COLOR OUT OF SPACE (2019)
Richard Stanley‘s magenta-tinged mini-masterpiece makes a previously impossible-to-adapt HP Lovecraft story into the best Nicolas Cage movie of the 20-teens without the word Mandy in the title. Why is COLOR OUT OF SPACE so helpful while you wash your hands?
It’s a well-known fact in the medical community that Nicolas Cage’s voice cleans and disinfects any and all germs within a 40 feet radius.
Question: Is that why he makes so many movies? Even if most of them are terrible?
Answer: Exactly. Cage makes so many movies so that long after he’s passed away, his movies will be available in case there’s another outbreak of something. For example, in 2034 there will be a virus rampant in eastern Alaska. The Alaskan government will play the National Treasure movies on blast. The virus will be defeated in less than 5 days.
When coronavirus is finally eradicated, Nicolas Cage will make a movie about how his voice destroys all harmful germs.
THE LITTLE STRANGER (2018)
Ostensibly labeled a horror movie, this 2018 snoozer is scary only because of its innate ability to bore people to tears. And that’s how it fights germs. When you attempt to wash your hands while playing this movie, germs would rather kill themselves than watch it to the end. I put this on the list last because this is the most powerful anti-germ movie and also the most dangerous. While watching it, viewers could get so bored that they might throw themselves off a cliff as an act of mercy.
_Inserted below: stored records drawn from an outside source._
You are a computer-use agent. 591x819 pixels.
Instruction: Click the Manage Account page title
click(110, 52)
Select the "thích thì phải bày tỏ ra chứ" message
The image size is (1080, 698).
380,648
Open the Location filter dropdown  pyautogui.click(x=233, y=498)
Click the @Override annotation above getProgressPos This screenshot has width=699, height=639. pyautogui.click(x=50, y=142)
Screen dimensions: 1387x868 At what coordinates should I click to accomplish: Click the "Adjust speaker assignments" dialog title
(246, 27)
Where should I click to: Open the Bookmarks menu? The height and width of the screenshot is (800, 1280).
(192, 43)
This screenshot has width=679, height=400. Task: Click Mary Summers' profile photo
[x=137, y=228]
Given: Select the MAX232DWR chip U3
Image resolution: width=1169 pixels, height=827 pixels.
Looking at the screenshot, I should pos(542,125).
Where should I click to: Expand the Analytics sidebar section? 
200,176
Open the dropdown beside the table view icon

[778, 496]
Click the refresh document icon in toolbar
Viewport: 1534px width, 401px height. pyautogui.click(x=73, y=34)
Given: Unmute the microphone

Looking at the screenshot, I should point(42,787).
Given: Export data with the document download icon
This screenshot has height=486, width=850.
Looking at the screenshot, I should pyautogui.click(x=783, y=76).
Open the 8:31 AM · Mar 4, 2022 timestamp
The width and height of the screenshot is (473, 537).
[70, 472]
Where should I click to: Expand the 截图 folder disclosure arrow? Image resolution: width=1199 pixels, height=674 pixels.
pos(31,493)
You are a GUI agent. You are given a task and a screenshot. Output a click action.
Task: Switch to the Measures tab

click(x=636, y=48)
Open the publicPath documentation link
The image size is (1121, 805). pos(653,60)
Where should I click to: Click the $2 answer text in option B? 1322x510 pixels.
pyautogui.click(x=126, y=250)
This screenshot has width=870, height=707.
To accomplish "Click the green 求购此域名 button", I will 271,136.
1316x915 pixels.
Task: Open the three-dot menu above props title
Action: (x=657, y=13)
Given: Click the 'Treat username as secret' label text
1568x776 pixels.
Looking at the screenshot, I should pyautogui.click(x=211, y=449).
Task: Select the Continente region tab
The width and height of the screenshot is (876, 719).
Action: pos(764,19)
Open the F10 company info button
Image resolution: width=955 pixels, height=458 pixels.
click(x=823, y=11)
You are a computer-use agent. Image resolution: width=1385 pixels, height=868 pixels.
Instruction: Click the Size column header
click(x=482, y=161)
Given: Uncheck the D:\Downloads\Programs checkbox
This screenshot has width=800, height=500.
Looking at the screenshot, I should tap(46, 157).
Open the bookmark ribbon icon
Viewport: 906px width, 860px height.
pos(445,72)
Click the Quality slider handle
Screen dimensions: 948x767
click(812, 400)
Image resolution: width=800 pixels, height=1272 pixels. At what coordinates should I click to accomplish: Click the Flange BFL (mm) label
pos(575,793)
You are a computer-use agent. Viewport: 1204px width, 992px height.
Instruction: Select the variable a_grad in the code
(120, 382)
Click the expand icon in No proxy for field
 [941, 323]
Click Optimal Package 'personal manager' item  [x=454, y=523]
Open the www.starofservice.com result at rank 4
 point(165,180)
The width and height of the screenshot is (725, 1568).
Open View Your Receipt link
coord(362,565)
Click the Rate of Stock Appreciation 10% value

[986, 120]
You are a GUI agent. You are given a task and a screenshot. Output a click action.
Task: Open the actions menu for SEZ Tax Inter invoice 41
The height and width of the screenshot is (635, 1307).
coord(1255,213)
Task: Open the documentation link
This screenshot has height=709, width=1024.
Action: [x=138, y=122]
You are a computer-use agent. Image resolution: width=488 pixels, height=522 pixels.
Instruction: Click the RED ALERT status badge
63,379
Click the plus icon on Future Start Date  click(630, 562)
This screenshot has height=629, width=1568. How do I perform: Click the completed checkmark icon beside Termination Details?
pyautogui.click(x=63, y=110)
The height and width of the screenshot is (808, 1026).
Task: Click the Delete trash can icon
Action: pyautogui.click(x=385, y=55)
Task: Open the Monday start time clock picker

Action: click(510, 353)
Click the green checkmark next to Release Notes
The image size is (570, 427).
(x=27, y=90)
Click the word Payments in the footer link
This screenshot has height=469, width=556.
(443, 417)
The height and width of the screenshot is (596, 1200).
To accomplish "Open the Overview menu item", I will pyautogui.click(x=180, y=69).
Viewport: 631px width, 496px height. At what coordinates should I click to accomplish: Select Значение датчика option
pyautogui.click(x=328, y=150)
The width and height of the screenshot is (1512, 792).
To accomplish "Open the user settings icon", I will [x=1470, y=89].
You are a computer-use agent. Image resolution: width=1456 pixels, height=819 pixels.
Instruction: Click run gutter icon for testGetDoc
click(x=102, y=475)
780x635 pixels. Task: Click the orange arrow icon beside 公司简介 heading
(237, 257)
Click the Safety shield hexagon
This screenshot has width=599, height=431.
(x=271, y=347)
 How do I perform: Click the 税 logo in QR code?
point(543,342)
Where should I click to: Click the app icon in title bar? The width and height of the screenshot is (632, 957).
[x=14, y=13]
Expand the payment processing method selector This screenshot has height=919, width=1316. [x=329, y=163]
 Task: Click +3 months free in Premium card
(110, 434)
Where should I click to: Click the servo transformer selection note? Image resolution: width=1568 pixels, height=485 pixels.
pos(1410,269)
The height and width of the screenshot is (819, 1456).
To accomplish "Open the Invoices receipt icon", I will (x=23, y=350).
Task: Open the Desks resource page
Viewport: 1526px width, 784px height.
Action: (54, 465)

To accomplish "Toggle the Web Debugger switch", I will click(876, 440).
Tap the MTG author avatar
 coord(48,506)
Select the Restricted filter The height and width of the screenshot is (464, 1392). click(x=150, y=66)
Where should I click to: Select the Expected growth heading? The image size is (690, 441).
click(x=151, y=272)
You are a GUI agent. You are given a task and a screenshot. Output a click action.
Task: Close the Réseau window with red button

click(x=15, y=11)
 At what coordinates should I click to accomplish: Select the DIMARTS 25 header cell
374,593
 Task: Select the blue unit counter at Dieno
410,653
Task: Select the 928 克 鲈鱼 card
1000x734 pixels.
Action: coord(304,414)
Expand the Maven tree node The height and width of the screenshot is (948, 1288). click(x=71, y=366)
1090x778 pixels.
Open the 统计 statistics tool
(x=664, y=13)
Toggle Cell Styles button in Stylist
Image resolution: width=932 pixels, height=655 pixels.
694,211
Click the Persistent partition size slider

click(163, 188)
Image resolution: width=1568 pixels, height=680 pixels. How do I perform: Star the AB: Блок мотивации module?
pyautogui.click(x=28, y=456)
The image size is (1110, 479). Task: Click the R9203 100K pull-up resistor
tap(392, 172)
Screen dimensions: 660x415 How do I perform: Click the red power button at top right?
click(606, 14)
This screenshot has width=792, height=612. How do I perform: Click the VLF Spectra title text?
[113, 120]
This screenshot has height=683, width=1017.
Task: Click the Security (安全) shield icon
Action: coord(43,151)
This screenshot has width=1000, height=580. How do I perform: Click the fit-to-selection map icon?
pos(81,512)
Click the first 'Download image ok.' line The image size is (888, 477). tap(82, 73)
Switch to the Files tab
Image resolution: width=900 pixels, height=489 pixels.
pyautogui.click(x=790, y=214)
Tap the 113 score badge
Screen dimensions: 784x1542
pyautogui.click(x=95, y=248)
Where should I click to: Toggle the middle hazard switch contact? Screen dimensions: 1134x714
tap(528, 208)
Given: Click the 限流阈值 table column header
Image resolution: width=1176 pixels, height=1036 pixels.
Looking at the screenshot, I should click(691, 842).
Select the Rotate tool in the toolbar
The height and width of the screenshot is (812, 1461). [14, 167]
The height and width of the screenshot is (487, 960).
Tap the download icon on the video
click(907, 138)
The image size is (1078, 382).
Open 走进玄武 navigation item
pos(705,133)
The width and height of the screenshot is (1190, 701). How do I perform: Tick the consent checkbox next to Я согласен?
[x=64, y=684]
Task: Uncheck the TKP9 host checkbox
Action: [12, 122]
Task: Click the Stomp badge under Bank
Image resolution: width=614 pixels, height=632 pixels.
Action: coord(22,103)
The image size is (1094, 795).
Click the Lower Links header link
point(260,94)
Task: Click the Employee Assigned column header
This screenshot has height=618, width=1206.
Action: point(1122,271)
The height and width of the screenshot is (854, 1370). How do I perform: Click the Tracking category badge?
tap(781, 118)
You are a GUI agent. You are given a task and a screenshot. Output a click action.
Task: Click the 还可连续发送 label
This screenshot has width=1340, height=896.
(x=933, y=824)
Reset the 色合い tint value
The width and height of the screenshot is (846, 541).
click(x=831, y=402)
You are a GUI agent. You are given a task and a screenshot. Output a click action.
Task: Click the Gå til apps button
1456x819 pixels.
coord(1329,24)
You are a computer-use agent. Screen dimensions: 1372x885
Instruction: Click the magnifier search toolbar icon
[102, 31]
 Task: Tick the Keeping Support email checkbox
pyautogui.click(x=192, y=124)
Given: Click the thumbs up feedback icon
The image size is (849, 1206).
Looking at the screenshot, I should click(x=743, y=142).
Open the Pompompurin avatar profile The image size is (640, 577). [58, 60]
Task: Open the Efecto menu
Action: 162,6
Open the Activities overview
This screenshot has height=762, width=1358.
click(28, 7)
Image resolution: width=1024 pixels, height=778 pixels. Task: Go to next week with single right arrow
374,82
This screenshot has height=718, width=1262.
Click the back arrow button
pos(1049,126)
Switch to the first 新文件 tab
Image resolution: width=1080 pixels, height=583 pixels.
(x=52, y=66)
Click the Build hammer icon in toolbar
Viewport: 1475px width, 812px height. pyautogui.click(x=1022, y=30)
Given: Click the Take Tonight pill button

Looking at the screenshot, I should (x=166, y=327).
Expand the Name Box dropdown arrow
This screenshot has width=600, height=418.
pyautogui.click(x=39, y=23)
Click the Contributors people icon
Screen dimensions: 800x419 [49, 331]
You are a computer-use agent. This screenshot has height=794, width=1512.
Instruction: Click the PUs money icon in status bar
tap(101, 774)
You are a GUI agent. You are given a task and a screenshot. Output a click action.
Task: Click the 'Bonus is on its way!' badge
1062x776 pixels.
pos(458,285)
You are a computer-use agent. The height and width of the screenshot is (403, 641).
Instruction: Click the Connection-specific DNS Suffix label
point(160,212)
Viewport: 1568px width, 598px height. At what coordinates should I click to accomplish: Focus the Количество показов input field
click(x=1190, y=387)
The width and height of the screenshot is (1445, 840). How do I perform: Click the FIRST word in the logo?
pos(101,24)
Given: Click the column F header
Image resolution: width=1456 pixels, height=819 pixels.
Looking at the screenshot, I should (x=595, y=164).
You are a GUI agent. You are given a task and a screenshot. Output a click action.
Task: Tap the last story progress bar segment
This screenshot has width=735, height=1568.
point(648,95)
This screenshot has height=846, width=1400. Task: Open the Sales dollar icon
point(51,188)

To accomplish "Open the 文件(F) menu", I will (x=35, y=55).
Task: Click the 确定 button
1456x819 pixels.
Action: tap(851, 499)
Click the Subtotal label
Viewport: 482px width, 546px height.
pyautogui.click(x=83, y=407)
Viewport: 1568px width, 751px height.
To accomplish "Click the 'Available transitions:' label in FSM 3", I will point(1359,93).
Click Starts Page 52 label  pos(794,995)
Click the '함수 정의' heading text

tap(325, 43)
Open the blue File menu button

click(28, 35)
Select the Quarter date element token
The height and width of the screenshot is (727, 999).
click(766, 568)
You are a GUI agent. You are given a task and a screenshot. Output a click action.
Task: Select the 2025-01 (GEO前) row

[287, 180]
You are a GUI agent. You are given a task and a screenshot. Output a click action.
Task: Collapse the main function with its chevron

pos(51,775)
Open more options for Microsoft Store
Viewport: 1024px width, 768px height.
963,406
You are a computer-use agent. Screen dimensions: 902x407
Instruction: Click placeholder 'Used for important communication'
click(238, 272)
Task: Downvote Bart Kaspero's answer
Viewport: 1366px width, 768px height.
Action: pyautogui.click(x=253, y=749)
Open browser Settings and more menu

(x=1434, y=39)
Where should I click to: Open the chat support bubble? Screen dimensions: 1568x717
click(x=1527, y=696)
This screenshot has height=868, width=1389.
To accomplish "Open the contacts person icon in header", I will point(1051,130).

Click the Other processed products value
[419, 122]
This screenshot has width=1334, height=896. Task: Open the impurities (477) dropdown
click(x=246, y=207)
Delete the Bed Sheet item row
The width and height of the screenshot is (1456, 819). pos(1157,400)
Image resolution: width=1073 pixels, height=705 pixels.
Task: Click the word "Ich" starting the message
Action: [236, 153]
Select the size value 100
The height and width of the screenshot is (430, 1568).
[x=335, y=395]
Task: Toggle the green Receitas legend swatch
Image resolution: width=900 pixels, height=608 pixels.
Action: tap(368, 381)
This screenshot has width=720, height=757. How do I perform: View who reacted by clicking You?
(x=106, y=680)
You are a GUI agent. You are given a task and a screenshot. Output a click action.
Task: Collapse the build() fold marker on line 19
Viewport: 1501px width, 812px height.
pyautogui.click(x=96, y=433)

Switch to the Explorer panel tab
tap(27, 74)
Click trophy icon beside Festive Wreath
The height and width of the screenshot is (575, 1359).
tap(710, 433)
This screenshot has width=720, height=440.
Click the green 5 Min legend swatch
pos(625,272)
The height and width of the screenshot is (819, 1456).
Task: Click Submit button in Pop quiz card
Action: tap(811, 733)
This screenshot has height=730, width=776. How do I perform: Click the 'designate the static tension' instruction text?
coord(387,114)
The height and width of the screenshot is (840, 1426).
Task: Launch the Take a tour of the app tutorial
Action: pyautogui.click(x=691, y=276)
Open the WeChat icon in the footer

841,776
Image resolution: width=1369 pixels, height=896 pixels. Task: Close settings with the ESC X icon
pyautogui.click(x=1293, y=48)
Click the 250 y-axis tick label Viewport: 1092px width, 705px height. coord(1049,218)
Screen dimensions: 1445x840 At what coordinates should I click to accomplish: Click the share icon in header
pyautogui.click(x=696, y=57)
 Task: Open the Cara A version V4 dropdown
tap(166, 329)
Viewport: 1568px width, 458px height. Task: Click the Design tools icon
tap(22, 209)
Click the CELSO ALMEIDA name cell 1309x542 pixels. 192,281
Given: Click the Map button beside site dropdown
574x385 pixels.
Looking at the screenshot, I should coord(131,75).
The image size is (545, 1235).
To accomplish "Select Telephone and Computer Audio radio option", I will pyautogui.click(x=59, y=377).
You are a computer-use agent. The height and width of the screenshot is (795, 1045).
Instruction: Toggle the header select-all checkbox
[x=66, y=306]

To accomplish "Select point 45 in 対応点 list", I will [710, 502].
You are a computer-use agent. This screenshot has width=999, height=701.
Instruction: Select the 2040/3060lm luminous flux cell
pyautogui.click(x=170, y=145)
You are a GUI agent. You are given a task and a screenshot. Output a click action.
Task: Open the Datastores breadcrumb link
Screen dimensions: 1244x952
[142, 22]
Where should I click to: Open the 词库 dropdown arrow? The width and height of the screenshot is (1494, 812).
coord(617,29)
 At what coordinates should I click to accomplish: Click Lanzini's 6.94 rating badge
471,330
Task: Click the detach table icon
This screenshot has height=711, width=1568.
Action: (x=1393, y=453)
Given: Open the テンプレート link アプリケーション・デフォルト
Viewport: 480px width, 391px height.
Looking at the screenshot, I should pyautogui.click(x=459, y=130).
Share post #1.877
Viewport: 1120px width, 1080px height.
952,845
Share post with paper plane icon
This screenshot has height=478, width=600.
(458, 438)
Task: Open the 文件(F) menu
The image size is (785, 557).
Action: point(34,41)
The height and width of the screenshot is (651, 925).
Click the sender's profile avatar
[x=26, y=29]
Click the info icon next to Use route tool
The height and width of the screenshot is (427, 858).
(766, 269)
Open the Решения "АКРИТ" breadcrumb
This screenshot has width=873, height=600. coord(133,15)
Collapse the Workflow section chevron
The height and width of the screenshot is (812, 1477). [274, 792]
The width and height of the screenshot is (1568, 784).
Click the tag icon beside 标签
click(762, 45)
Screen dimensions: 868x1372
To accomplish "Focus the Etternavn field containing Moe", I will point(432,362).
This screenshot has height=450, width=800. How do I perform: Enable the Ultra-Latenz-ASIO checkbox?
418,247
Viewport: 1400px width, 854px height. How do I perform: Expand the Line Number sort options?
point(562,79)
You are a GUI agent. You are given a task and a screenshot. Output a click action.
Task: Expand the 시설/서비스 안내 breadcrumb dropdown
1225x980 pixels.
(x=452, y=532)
Only use this movie if you don’t have access to the other movies. Or if you’re a member of the Gleeson family. I know there are a lot of you.
5 movies to wash your hands to.
5 movies that will save your life.
5 movies that could possibly save the world.
*We are not medical professionals – this entire listicle is fictitious – if you are showing signs of the coronavirus, please reach out to your doctor. Also, we don’t think anything will happen to Alaska – we love Alaska. Stay safe, wash your hands, and stay indoors!